There is no doubt it was a timely appointment. As risk management climbs up the corporate agenda, the company has become increasingly vulnerable to litigation. Shell’s size and its industry profile make it an obvious target.

‘Groundless litigation and thoughtless legislation are a challenge for a large company such as Shell,’ says Rees. ‘Shell is seen as a deep pocket by litigants in parts of the world where it is still too easy to bring claims without substance and at no cost risk. On the legislation side, there seems to be an increasing tendency to push legislation through, without taking the time necessary to consider properly whether such legislation will have the desired effect or be capable of proper implementation.’

In that light, Rees was the perfect choice to help guide the company through the regulatory mire. To help him, Rees has a very focused method of outsourcing legal work inherited from Hess.

‘Rees’ appointment reflects the renewed focus on regulation and compliance, which has become a critical area for the super majors.’

‘My predecessor created a global panel system for our major, global work consisting of Clifford Chance and Allen & Overy for corporate transactions, Simmons & Simmons for projects, Hogan Lovells for disputes and Jones Day for antitrust,’ says Rees. ‘What I have learned, however, is that far more major deals can be handled entirely by in-house lawyers than I ever thought possible – and that is what we do with the vast majority of our transactional work.’

Shell boasts lawyers in more than 40 countries, and with operations in more than 80 countries it regularly uses a large number of other law firms around the world. This international perspective gifts Rees with an ability to compare and contrast legal services, and he has a clear view of what he expects.

‘I think law firm marketing could be more focused – there is a tendency to add you to every mailing list for every briefing a firm sends out. It should be more practical in approach,’ he says. ‘More generally, law firms need to understand precisely what a client needs rather than assuming what it needs and project manage its lawyers to provide more predictability in billing.’

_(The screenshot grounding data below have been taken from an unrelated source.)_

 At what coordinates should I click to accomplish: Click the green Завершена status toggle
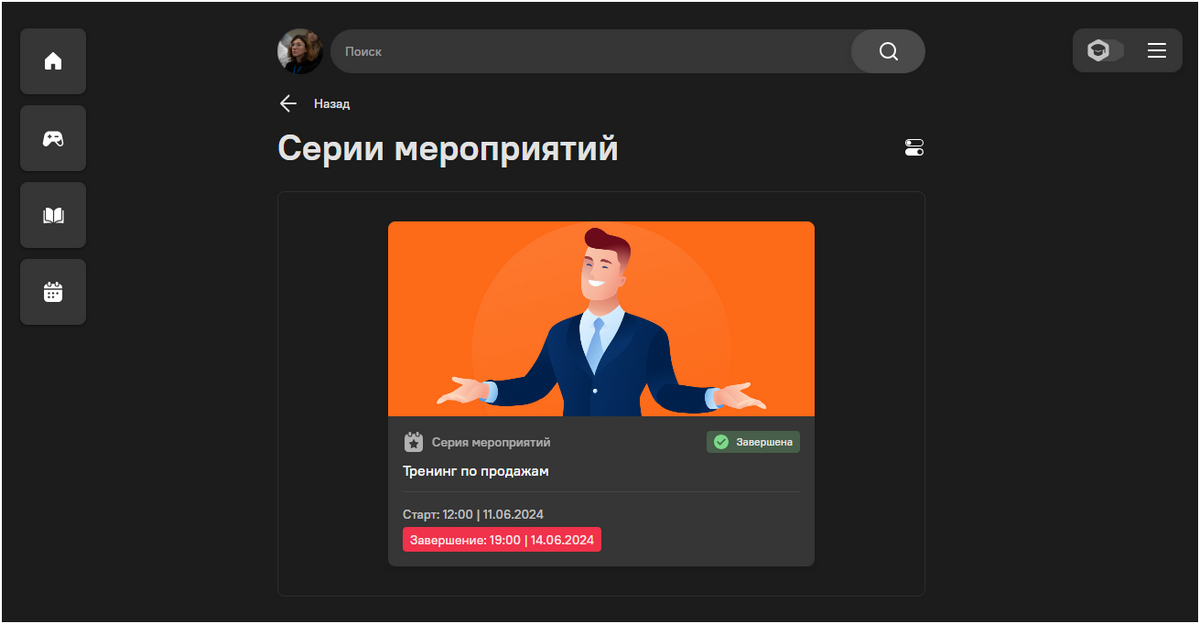point(752,441)
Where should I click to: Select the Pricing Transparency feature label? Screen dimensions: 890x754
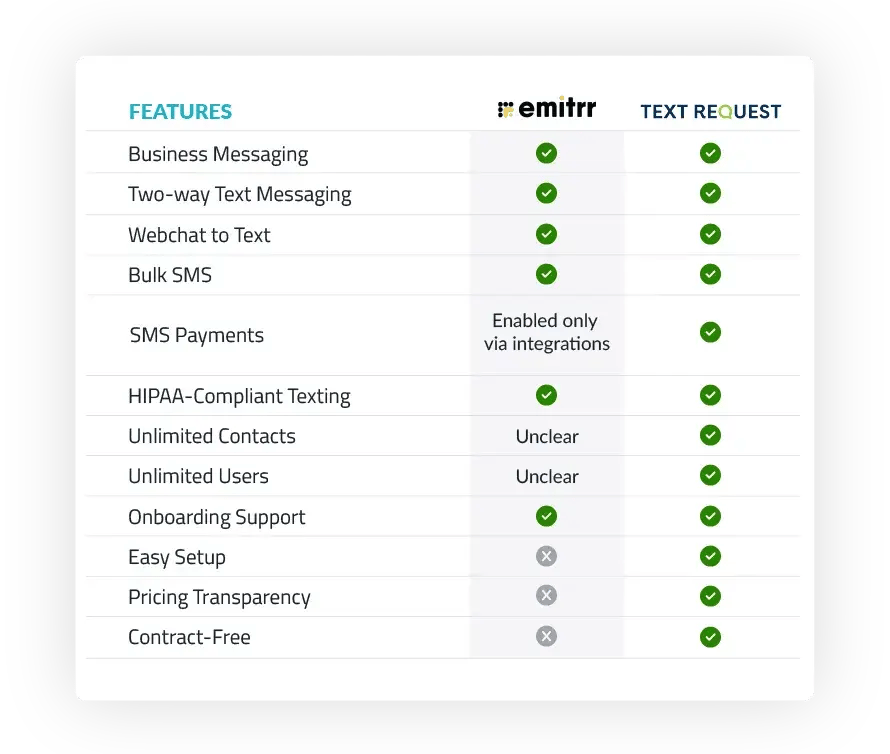tap(219, 597)
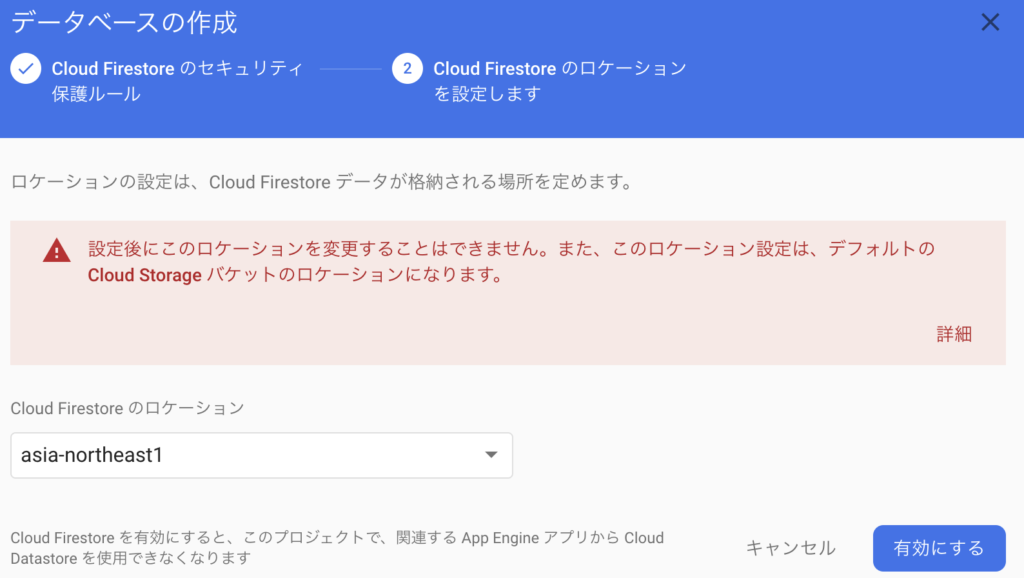Image resolution: width=1024 pixels, height=578 pixels.
Task: Open step 1 セキュリティ保護ルール label
Action: click(x=177, y=81)
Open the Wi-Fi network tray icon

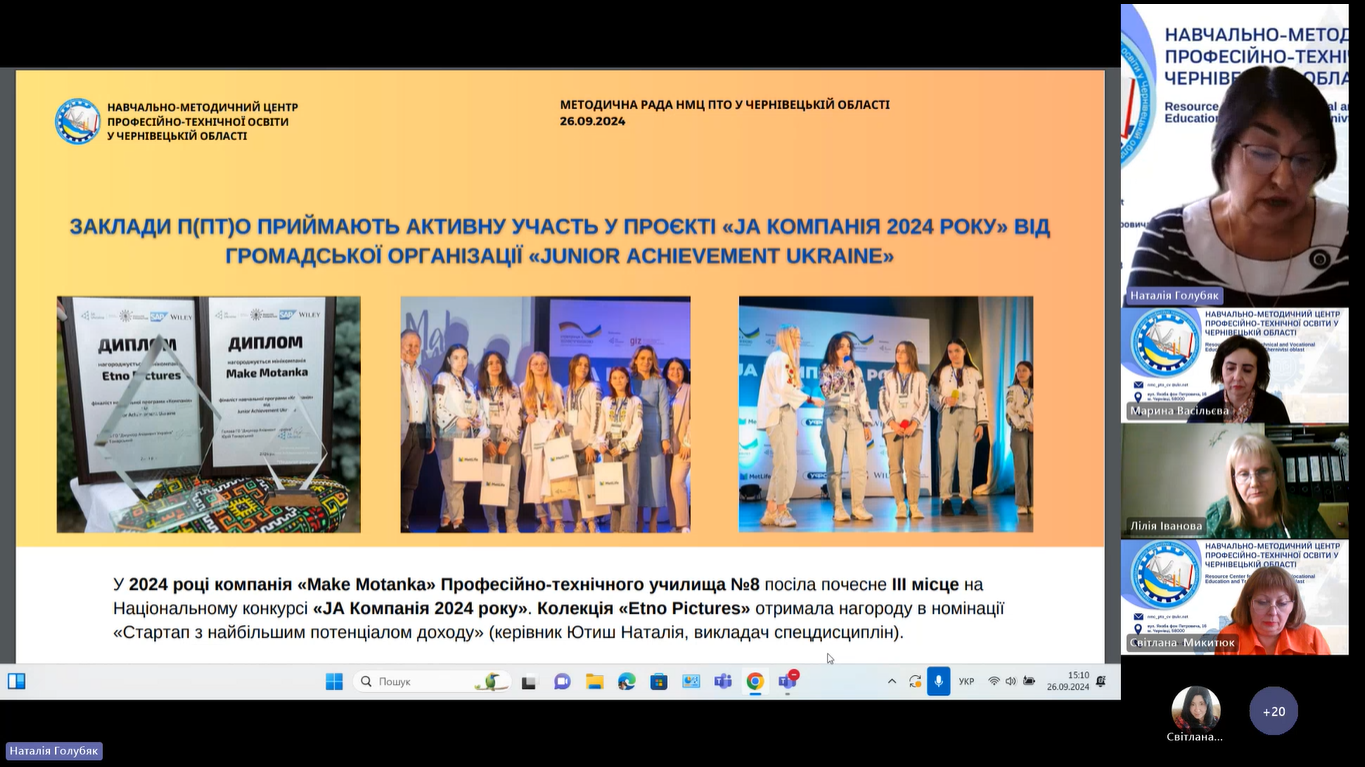pos(993,682)
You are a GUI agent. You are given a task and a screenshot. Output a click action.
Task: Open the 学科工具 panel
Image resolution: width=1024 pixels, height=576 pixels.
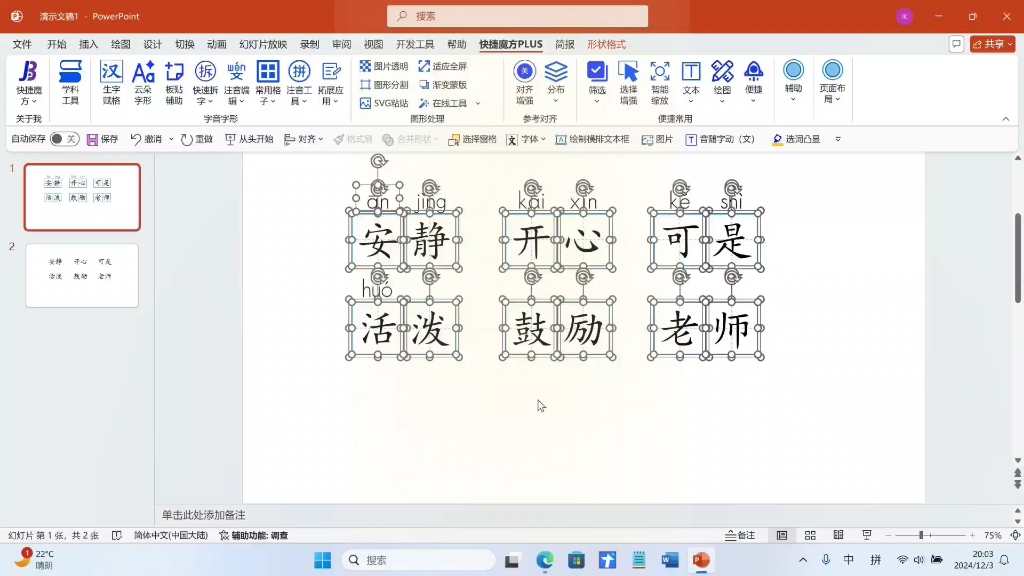click(70, 82)
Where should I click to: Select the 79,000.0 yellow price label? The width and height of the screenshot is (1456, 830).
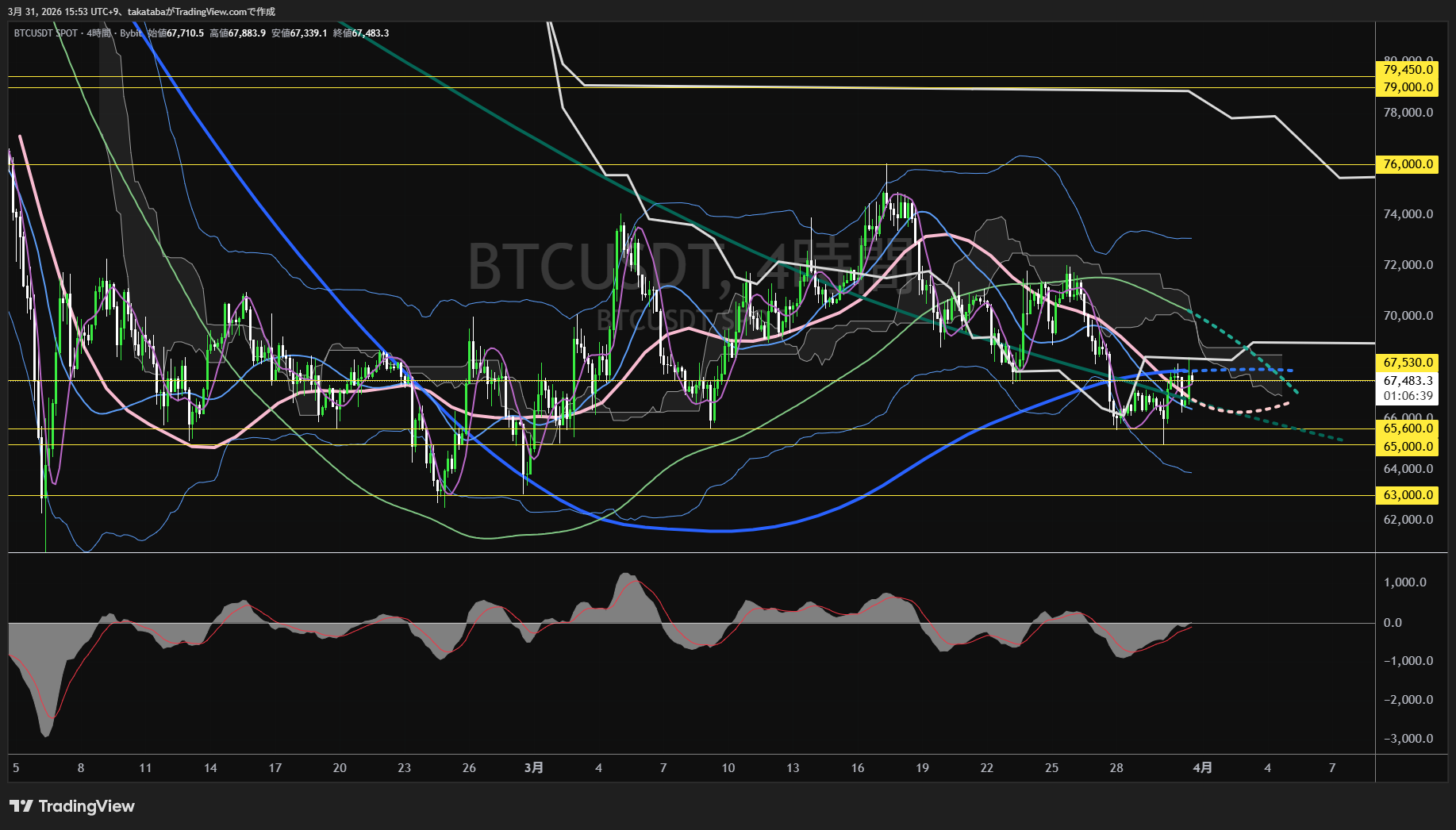(1408, 87)
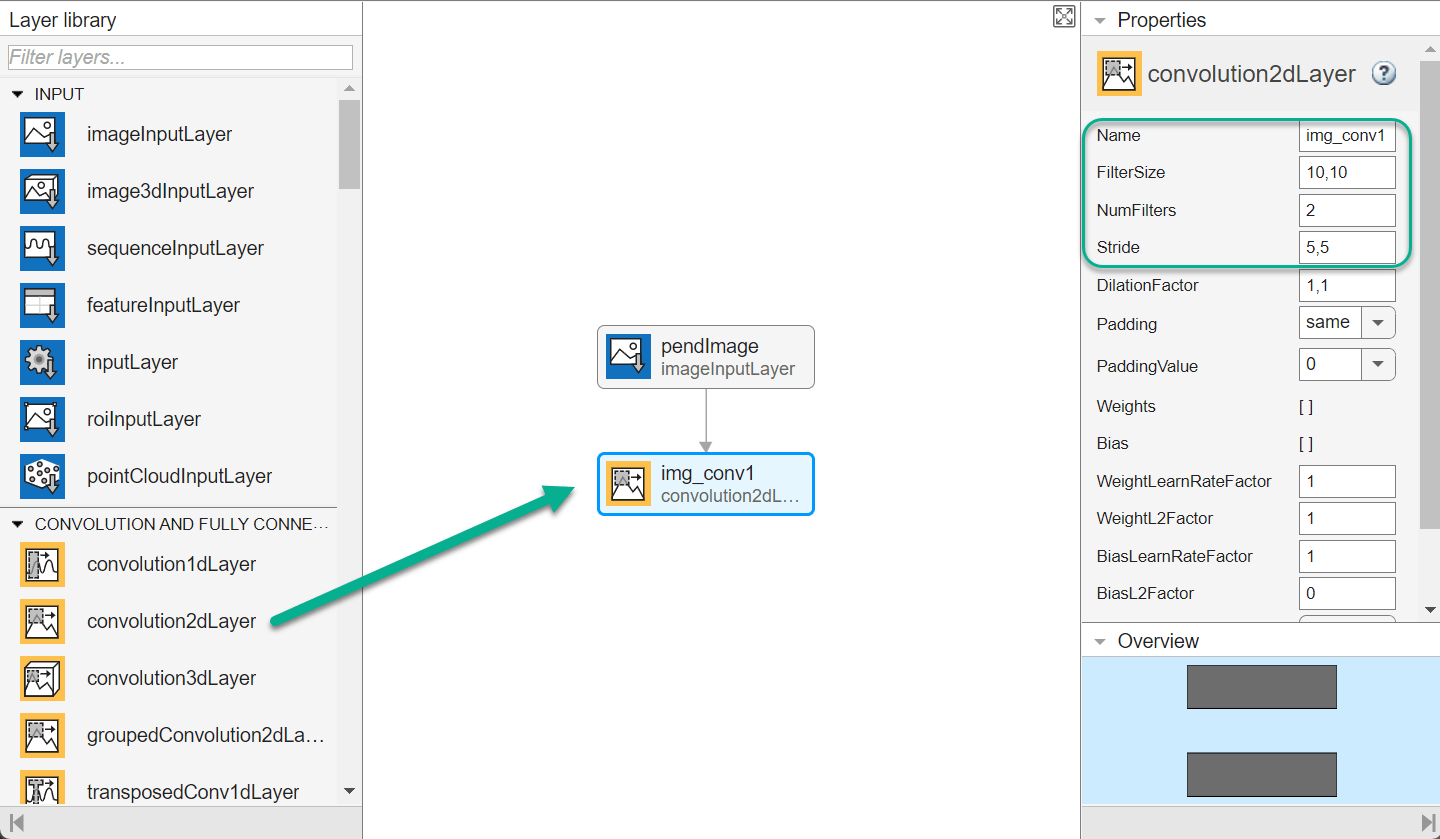Open help for convolution2dLayer

pyautogui.click(x=1384, y=73)
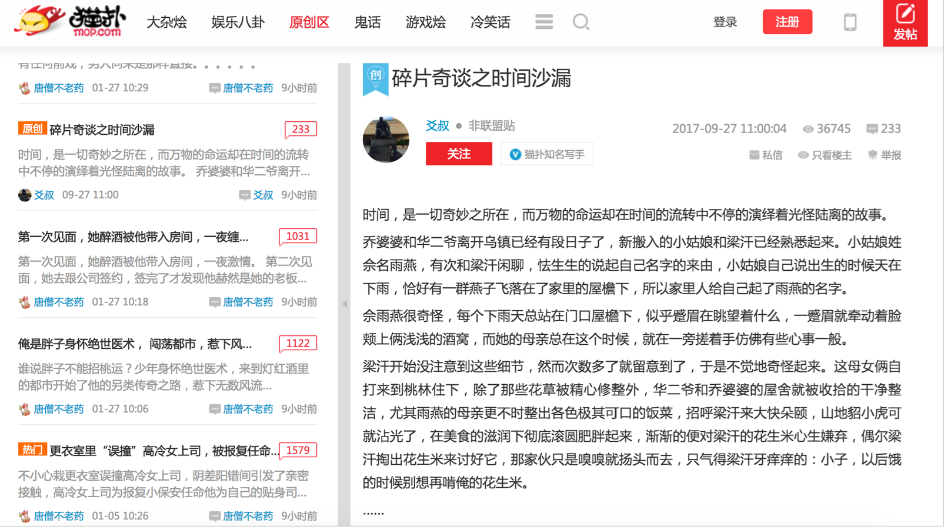This screenshot has height=527, width=946.
Task: Click the mobile phone icon in header
Action: coord(850,22)
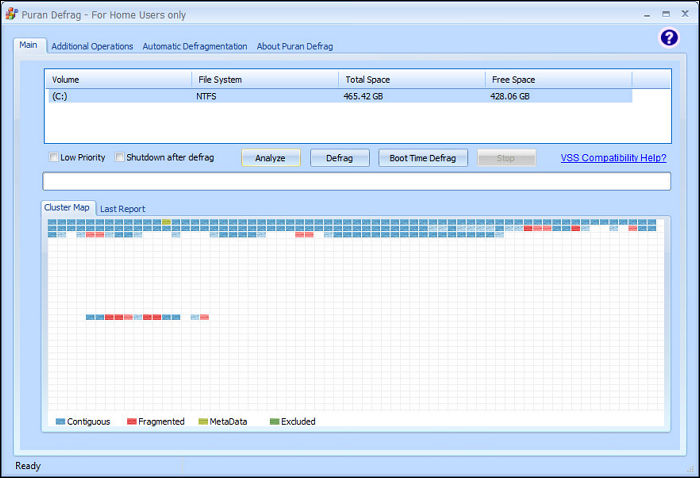The width and height of the screenshot is (700, 478).
Task: Toggle Shutdown after defrag checkbox
Action: (120, 157)
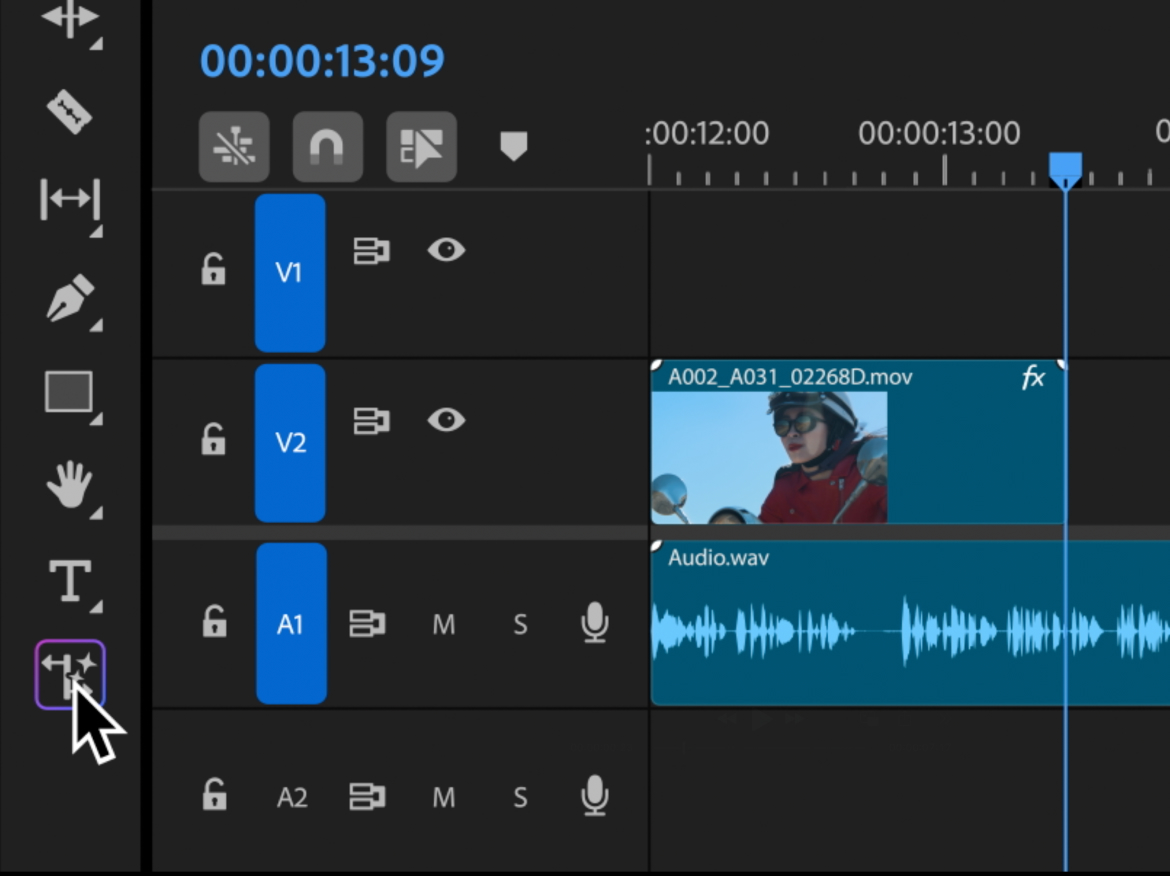The height and width of the screenshot is (876, 1170).
Task: Select the Rectangle tool
Action: pyautogui.click(x=69, y=393)
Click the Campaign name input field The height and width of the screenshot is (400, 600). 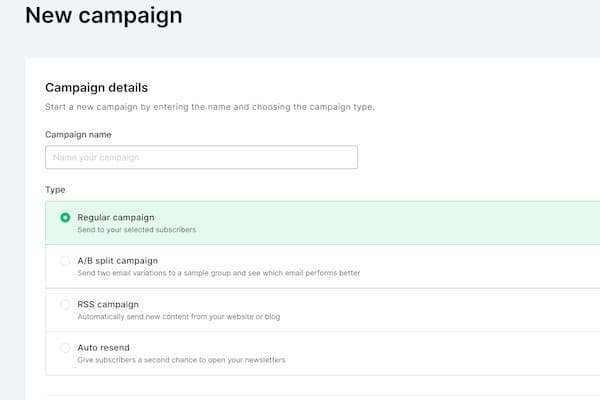201,157
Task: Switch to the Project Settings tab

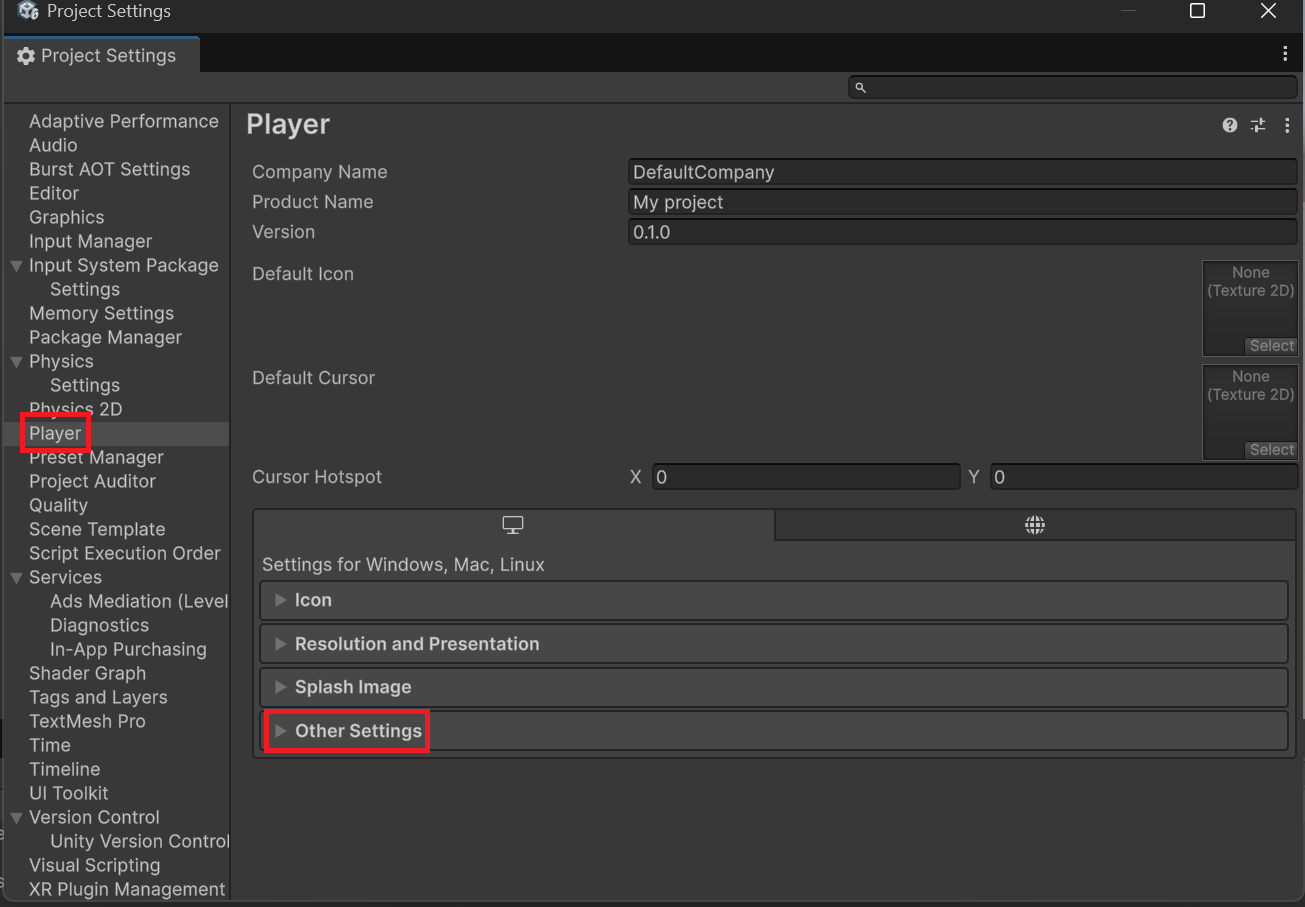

A view from the market: ‘Rees’ appointment reflects the renewed focus on regulation and compliance, which has become a critical area for the super majors – especially following the Macondo incident and key new legislation such as the UK Bribery Act. He doesn’t compromise on quality and is generally perceived by the market as a very safe pair of hands into which to entrust the highly prized Shell brand’ – Greg Hammond, transactional energy partner at Akin Gump Strauss Hauer & Feld. LB

 

Special mentions

The energy sector is a magnet for the best and brightest of the in-house legal world. Here are a few of the leading names that were also hot contenders for inclusion:

  • Former head of energy and projects at Allen & Overy, BG Group’s Graham Vinter is acclaimed as one of the best dealmakers around. One lawyer praised him for his extensive industry knowledge and said: ‘He’s such a big name that his views will always get taken seriously both inside and outside the company.’
  • Centrica’s general counsel (GC) and company secretary Grant Dawson has ‘made the role his own’, according to one energy partner, which is unsurprising since he has been with British Gas since 1996. He stayed with Centrica following its demerger from British Gas in 1997 and has advised the acquisitive UK-based company on deals covering the full spread of power supply and generation, including advising on its joint venture with EDF Energy.
  • Jacqueline Hill, GC at Gazprom Energy Marketing & Trading, is making a name for herself as a ‘smart lawyer with a broad international perspective’. Hill moved to the UK arm of the Russian gas giant from EDF Energy in 2006 and is considered ‘a rising star of the industry’.
  • At Anadarko Petroleum, GC Robert Reeves is highlighted as ‘carrying a lot of weight in the industry’. His recent role advising Anadarko in its liability dispute with BP following the Gulf of Mexico oil spill has seen his profile skyrocket.
  • Stephen Douglas, legal director at Total Gas & Power, is a favourite for his quality legal skills. One respondent singled him out as ‘a top lawyer – well-respected for his excellent work ethic’.